CSR - who cares wins
Originally published on Adiona Magazine, October 2017
Should people really care about the impact of CSR on business
In a world where public faith in free enterprise is under enormous strain, Corporate Social Responsibility (CSR) is often viewed with suspicion. Many members of the public view CSR as little more than a public relations exercise – a view shared by some business leaders. Although it can be tempting, CSR should not be thought of as a peripheral programme that does no more than make the website look good. Real Corporate Social Responsibility, when done right, is integral to business performance. There is an increasing body of evidence that demonstrates that businesses which engage in large amounts of CSR activity have more productive employees, better recruitment, lower staff turnover and higher sales than other companies. We take a deeper look at these studies to identify whether or not people really should care about the impact of CSR on business.

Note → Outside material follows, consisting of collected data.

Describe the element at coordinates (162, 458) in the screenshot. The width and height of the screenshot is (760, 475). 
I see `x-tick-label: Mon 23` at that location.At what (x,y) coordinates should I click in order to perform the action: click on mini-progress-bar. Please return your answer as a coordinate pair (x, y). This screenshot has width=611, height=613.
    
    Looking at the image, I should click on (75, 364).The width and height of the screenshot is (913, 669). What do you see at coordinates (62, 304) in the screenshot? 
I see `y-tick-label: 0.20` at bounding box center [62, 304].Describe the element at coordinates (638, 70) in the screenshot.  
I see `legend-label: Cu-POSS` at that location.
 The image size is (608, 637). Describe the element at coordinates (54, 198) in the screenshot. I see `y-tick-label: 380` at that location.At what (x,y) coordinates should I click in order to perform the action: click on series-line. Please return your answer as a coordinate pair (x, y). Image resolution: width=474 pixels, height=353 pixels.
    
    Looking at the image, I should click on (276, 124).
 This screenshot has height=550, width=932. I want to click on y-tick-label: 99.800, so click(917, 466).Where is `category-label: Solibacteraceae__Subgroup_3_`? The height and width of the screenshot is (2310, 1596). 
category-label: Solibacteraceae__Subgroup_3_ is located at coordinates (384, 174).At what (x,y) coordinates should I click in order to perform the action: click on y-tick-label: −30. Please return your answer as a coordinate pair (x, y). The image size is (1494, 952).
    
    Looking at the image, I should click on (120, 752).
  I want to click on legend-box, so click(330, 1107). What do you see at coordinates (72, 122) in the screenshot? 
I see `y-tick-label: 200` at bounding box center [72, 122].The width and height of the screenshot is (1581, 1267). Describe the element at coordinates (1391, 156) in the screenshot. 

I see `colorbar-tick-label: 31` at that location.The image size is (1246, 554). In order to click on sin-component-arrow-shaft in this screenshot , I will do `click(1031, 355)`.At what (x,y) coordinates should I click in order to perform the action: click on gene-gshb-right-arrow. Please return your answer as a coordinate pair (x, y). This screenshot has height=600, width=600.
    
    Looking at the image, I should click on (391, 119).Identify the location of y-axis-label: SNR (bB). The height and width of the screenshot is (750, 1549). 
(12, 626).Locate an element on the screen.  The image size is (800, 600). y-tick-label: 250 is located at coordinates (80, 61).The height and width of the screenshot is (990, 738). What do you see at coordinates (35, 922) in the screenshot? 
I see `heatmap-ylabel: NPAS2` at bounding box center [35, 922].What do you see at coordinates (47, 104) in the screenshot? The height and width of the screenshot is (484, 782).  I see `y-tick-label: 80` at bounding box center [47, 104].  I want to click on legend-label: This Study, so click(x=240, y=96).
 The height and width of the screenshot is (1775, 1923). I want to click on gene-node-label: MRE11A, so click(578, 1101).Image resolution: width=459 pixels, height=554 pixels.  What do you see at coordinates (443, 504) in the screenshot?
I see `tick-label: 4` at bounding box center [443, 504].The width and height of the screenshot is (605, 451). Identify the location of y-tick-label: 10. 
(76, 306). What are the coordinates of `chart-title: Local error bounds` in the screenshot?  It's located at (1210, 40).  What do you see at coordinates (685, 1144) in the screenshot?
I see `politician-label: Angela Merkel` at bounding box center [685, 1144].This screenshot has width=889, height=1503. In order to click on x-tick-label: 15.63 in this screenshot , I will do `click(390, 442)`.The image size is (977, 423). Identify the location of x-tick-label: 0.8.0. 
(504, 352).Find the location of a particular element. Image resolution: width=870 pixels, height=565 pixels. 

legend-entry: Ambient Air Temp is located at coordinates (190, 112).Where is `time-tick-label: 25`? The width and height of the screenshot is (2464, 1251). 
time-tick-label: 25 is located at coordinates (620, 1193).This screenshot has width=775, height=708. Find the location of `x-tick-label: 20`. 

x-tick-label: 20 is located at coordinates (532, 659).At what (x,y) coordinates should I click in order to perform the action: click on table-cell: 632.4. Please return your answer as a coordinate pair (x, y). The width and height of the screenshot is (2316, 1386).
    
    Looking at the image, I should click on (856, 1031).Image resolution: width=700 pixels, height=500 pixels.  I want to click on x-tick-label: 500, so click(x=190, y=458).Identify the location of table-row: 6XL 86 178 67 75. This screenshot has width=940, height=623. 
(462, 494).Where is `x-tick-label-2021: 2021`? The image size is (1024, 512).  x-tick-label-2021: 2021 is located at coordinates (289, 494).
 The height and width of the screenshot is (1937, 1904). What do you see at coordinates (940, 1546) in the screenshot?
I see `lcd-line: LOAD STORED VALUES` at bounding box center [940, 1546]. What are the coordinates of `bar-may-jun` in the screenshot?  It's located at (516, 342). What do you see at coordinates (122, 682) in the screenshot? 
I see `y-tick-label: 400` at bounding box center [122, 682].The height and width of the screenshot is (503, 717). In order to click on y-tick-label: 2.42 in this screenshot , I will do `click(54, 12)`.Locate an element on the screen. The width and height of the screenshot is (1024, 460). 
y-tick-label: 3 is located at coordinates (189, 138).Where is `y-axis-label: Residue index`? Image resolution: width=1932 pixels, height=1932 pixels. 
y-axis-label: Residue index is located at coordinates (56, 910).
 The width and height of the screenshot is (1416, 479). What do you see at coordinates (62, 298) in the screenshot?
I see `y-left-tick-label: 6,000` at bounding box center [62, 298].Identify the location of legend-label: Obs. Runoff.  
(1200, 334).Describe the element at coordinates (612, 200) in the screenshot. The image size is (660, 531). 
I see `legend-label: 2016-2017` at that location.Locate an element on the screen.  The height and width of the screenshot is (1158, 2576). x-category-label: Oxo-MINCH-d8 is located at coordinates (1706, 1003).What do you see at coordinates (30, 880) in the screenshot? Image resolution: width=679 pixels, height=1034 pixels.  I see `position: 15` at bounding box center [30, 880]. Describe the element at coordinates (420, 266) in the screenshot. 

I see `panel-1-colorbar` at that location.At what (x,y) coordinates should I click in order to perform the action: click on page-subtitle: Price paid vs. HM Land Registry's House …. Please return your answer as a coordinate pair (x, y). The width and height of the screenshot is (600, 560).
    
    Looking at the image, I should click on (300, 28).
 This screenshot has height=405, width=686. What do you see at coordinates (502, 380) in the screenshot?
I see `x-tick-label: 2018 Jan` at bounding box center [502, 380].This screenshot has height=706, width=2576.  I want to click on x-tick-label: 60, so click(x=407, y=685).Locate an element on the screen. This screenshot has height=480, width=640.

Most people want to work for a company that has a positive impact on society. If they end up at such a company their improved job satisfaction is likely to have an impact on the value they create. Professor Alex Edmans, of the London Business School, has demonstrated a causal relationship between job satisfaction and firm value in this 2012 study. Using data from hundreds of companies between 1984 and 2011, he found that companies with high rates of job satisfaction generated between 2.3%-3.8% higher annual stock returns over the long term. He found that “job satisfaction is a valuable characteristic [that]…is not fully valued by the market.” As a result, Professor Edmans argues that stronger CSR improves stock returns through its impact on employee productivity. A study by University of Southampton found that if businesses can use CSR as a highly effective performance incentive. The researchers found that when employees were offered a donation to a charity of their choice for reaching a target the resulting improvement in performance was almost exactly the same as if they were offered a bonus themselves. By involving employees in the CSR programme, and tying it to performance, employee productivity was increased by a staggering 13%. Companies can go even further to involve their employees in decision making. At Personal Group, we offer every employee the opportunity to donate £100 of company money to a charity of their choice, regardless of performance. We’ll also match any fundraising our team does up to the value of £250.
Recruitment and retention
Social Responsibility is a value and shared values bring teams together. If your CSR programme is at the heart of what you do then it will foster a positive work environment that will create a number of virtuous cycles. One of those is the retention of good staff. In A 2010 study by a Professor of Economics at the Rensselaer Polytechnic Institute found that public corporations rated as socially responsible had a 25-30% reduced turnover rate compared to non-CSR peers. The model used estimated that the level of increased financial remuneration needed to see the same result was equivalent to 9% of the mean wage. ProjectROI (iosustainability.com), a report released in 2014, reported that IBM’s ‘Corporate Services Corps’ programme, which enables employees to share their professional skills with a company in a developing country, produced a $600m return on a $200m investment. This was largely down to improved retention, as turnover among employees involved in the programme fell from the company average of 12% per year to just 1%. Indeed, the draw of good CSR is so strong that the 2012 Net Impact survey found that 53% of employees considered working in ‘a job where I can make an impact’ vital for their happiness. This feeling is particularly acute with young people, with 72% of students placing the desire to make an impact as either an essential or very important factor when choosing a job. With so many people on the lookout for employers who make a meaningful social contribution, many businesses cannot afford to miss out on top talent – and the savings incurred when they are retained.
A 2015 study by Harvard, Stanford and the London School of Economics found that responsible retailers, specifically those who source their products through Fair Trade principles, had revenues up to 20% higher than the competition. When they looked at the coffee industry, the saw that when two popular coffees went Fair Trade they saw sales rise 10% faster than their rivals. They also noted that demand for their products remained steady when prices were raised, while other brands saw sales fall dramatically. Every industry is different, but many businesses have the opportunities to improve their reputation and customer relationships through CSR. Customers value responsible companies – and they are willing to pay for it. The commercial benefits of CSR are clear. Although there are reputational benefits, it is far more than a publicity stunt. CEOs have the opportunity to have an enormous social impact – by freeing up the untapped potential of their employees who want to make a difference – whilst also delivering the best returns for their companies. So who cares about CSR? We all should, because socially responsible business is the future.